> [Task description] Output the data below exactly. Leave nothing out.
_ _ _ _ _ _ _
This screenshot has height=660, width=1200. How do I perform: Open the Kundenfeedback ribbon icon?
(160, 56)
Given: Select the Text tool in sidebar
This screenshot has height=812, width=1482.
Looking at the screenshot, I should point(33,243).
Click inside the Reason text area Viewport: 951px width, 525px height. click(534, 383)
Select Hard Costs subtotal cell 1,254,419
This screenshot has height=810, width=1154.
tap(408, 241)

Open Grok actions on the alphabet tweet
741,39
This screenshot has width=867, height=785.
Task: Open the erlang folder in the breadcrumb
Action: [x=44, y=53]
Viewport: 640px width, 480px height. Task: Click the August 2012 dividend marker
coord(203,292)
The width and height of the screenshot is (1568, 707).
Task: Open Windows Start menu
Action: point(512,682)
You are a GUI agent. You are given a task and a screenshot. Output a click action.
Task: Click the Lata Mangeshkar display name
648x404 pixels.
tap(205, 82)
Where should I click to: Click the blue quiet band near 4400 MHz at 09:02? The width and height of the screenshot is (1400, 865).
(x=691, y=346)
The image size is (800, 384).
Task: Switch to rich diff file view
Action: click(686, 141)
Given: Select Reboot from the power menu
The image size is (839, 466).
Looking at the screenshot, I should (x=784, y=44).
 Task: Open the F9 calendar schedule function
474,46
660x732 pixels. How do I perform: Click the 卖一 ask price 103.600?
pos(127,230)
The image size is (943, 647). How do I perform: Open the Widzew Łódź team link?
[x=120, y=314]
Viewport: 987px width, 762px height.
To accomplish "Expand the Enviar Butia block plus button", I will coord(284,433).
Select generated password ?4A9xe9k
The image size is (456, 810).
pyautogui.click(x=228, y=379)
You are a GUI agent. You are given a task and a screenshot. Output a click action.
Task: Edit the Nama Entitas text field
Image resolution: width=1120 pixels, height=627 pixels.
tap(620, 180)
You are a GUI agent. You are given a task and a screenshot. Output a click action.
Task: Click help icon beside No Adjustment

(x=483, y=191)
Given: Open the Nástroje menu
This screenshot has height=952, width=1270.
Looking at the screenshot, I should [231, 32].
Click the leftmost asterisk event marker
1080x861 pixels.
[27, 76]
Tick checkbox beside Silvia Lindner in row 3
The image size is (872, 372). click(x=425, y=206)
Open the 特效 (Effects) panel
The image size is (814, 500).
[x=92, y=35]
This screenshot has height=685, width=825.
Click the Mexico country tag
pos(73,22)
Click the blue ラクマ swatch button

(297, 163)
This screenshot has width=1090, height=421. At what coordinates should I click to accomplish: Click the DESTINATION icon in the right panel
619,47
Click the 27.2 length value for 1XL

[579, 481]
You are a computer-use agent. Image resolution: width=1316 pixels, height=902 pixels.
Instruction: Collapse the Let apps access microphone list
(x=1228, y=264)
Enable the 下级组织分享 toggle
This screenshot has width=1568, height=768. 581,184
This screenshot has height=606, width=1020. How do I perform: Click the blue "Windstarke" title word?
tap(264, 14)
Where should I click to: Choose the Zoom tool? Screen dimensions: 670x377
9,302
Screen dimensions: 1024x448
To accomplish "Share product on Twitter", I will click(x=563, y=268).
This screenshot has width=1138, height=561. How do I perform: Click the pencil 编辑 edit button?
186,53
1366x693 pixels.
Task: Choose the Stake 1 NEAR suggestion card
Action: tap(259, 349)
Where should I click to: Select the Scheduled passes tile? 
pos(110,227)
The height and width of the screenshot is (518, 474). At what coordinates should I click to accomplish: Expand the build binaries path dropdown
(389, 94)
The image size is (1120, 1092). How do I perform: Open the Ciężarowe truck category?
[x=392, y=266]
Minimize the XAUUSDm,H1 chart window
_ _ _ _ _ _ _
> [Result for this task]
This screenshot has height=660, width=1200. How do I perform: Open the Kundenfeedback ribbon icon?
(160, 56)
Given: Select the Text tool in sidebar
This screenshot has height=812, width=1482.
Looking at the screenshot, I should point(33,243).
Click inside the Reason text area Viewport: 951px width, 525px height. click(534, 383)
Select Hard Costs subtotal cell 1,254,419
This screenshot has height=810, width=1154.
tap(408, 241)

Open Grok actions on the alphabet tweet
741,39
This screenshot has width=867, height=785.
Task: Open the erlang folder in the breadcrumb
Action: [x=44, y=53]
Viewport: 640px width, 480px height. Task: Click the August 2012 dividend marker
coord(203,292)
The width and height of the screenshot is (1568, 707).
Task: Open Windows Start menu
Action: point(512,682)
You are a GUI agent. You are given a task and a screenshot. Output a click action.
Task: Click the Lata Mangeshkar display name
648x404 pixels.
tap(205, 82)
Where should I click to: Click the blue quiet band near 4400 MHz at 09:02? The width and height of the screenshot is (1400, 865).
(x=691, y=346)
The image size is (800, 384).
Task: Switch to rich diff file view
Action: click(686, 141)
Given: Select Reboot from the power menu
The image size is (839, 466).
Looking at the screenshot, I should (x=784, y=44).
 Task: Open the F9 calendar schedule function
474,46
660x732 pixels. How do I perform: Click the 卖一 ask price 103.600?
pos(127,230)
The image size is (943, 647). How do I perform: Open the Widzew Łódź team link?
[x=120, y=314]
Viewport: 987px width, 762px height.
To accomplish "Expand the Enviar Butia block plus button", I will coord(284,433).
Select generated password ?4A9xe9k
The image size is (456, 810).
pyautogui.click(x=228, y=379)
You are a GUI agent. You are given a task and a screenshot. Output a click action.
Task: Edit the Nama Entitas text field
Image resolution: width=1120 pixels, height=627 pixels.
tap(620, 180)
You are a GUI agent. You are given a task and a screenshot. Output a click action.
Task: Click help icon beside No Adjustment

(x=483, y=191)
Given: Open the Nástroje menu
This screenshot has height=952, width=1270.
Looking at the screenshot, I should [231, 32].
Click the leftmost asterisk event marker
1080x861 pixels.
[27, 76]
Tick checkbox beside Silvia Lindner in row 3
The image size is (872, 372). click(x=425, y=206)
Open the 特效 (Effects) panel
The image size is (814, 500).
[x=92, y=35]
This screenshot has height=685, width=825.
Click the Mexico country tag
pos(73,22)
Click the blue ラクマ swatch button

(297, 163)
This screenshot has width=1090, height=421. At what coordinates should I click to accomplish: Click the DESTINATION icon in the right panel
619,47
Click the 27.2 length value for 1XL

[579, 481]
You are a computer-use agent. Image resolution: width=1316 pixels, height=902 pixels.
Instruction: Collapse the Let apps access microphone list
(x=1228, y=264)
Enable the 下级组织分享 toggle
This screenshot has width=1568, height=768. 581,184
This screenshot has height=606, width=1020. How do I perform: Click the blue "Windstarke" title word?
tap(264, 14)
Where should I click to: Choose the Zoom tool? Screen dimensions: 670x377
9,302
Screen dimensions: 1024x448
To accomplish "Share product on Twitter", I will click(x=563, y=268).
This screenshot has width=1138, height=561. How do I perform: Click the pencil 编辑 edit button?
186,53
1366x693 pixels.
Task: Choose the Stake 1 NEAR suggestion card
Action: tap(259, 349)
Where should I click to: Select the Scheduled passes tile? 
pos(110,227)
The height and width of the screenshot is (518, 474). At what coordinates should I click to accomplish: Expand the build binaries path dropdown
(389, 94)
The image size is (1120, 1092). How do I perform: Open the Ciężarowe truck category?
[x=392, y=266]
Minimize the XAUUSDm,H1 chart window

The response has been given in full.